Beginning with the line containing "Viewport: 1366px width, 767px height." and ending with the last line of the records, set down every line exactly.

Supplied material:
*** Block opens ***
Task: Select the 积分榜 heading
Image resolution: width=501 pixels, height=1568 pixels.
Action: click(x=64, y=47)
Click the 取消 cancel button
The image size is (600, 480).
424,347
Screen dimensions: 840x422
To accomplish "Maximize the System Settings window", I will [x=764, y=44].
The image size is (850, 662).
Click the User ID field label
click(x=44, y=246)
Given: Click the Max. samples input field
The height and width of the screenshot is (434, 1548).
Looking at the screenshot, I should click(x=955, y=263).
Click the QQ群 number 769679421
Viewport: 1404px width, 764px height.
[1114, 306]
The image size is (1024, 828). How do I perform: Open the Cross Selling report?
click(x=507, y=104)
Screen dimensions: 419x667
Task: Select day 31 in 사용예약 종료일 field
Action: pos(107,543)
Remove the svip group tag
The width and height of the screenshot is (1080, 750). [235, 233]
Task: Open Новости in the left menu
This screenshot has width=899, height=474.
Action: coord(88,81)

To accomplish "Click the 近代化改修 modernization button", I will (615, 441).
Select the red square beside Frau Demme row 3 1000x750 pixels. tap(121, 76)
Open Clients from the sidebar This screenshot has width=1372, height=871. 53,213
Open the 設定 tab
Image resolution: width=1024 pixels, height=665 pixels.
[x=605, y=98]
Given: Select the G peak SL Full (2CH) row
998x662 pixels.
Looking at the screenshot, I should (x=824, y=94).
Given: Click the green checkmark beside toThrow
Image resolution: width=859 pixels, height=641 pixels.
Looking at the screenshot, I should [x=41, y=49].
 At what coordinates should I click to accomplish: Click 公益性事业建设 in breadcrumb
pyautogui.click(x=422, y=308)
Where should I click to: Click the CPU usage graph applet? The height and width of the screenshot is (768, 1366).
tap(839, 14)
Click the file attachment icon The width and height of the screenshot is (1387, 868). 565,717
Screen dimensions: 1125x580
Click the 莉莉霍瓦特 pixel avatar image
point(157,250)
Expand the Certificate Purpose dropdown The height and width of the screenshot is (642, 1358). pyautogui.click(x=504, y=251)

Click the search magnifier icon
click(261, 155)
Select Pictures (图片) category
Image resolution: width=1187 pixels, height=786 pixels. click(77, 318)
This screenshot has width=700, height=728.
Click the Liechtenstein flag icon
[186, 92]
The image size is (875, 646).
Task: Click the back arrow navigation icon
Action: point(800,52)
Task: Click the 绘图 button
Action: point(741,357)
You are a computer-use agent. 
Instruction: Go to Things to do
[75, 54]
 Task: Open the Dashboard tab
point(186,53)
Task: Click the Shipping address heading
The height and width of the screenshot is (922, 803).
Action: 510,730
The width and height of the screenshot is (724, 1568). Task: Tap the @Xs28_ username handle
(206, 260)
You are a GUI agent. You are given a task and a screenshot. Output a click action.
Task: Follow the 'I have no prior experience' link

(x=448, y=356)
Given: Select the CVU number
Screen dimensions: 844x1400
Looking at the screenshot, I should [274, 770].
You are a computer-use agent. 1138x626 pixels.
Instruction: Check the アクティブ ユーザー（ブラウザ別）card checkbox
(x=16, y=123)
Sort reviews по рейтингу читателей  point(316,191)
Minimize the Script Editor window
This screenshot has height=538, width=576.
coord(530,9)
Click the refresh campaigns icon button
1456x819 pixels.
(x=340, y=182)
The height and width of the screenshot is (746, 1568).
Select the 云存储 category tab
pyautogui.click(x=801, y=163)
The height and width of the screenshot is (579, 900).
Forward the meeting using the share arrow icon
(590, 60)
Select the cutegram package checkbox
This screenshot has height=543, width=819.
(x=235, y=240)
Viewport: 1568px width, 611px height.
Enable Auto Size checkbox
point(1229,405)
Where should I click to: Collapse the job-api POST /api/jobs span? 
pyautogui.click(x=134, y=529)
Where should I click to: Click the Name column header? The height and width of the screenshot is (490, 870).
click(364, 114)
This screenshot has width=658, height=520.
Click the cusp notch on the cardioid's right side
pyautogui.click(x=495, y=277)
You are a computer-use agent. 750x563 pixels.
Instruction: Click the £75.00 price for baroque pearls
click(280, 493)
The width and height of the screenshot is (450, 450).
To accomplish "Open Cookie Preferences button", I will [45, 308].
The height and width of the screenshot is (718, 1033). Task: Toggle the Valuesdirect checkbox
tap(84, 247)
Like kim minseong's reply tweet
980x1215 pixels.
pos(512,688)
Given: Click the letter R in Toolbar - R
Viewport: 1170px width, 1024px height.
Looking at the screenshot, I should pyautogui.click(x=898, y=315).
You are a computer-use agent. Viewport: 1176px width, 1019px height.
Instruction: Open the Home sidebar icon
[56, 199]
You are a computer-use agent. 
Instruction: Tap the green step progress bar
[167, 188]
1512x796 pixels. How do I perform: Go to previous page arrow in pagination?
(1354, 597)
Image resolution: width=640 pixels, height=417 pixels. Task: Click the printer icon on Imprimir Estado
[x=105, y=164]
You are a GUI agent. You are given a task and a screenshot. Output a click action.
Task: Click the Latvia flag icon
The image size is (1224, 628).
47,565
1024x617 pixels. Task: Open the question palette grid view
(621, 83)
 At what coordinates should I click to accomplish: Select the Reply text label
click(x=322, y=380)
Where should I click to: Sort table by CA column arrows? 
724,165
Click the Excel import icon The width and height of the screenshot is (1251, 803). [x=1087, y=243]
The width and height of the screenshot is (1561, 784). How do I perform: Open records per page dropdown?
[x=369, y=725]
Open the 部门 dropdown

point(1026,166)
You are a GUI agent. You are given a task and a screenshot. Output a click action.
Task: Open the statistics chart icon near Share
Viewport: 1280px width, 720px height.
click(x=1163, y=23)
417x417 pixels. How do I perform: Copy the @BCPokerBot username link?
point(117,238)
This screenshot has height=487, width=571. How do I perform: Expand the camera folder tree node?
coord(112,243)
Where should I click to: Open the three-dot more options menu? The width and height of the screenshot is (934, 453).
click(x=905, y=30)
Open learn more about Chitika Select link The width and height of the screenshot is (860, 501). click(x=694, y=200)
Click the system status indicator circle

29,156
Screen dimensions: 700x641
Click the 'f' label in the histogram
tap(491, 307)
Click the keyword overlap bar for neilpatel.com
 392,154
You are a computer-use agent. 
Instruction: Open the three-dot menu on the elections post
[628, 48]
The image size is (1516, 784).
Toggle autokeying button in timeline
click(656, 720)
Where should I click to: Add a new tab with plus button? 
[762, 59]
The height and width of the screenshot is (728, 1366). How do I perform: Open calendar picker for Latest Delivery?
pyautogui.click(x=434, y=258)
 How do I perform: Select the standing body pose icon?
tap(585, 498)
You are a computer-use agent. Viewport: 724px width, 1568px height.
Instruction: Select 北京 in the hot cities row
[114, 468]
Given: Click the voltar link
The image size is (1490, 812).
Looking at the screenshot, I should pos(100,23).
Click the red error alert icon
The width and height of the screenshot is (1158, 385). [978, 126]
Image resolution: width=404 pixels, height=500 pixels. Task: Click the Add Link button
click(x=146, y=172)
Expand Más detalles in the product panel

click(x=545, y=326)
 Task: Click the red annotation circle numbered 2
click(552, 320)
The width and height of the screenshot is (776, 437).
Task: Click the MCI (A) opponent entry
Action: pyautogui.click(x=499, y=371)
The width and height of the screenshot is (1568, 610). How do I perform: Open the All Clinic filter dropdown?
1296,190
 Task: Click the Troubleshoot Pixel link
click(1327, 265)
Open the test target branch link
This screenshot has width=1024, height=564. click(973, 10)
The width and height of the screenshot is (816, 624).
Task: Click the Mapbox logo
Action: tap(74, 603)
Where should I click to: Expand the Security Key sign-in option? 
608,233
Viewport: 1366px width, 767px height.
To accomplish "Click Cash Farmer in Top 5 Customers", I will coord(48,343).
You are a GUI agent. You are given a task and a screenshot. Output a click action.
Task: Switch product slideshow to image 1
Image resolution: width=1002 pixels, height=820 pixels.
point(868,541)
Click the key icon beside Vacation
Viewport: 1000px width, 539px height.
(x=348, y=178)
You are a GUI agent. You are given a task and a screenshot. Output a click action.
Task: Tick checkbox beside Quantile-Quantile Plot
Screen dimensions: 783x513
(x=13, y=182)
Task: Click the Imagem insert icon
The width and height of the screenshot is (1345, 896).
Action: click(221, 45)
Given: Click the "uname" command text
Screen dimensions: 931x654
*** Block closes ***
Exercise solution:
Viewport: 1366px width, 767px height.
To accomplish "Click Cash Farmer in Top 5 Customers", I will coord(48,343).
You are a GUI agent. You are given a task and a screenshot. Output a click action.
Task: Switch product slideshow to image 1
Image resolution: width=1002 pixels, height=820 pixels.
point(868,541)
Click the key icon beside Vacation
Viewport: 1000px width, 539px height.
(x=348, y=178)
You are a GUI agent. You are given a task and a screenshot. Output a click action.
Task: Tick checkbox beside Quantile-Quantile Plot
Screen dimensions: 783x513
(x=13, y=182)
Task: Click the Imagem insert icon
The width and height of the screenshot is (1345, 896).
Action: click(221, 45)
Given: Click the "uname" command text
Screen dimensions: 931x654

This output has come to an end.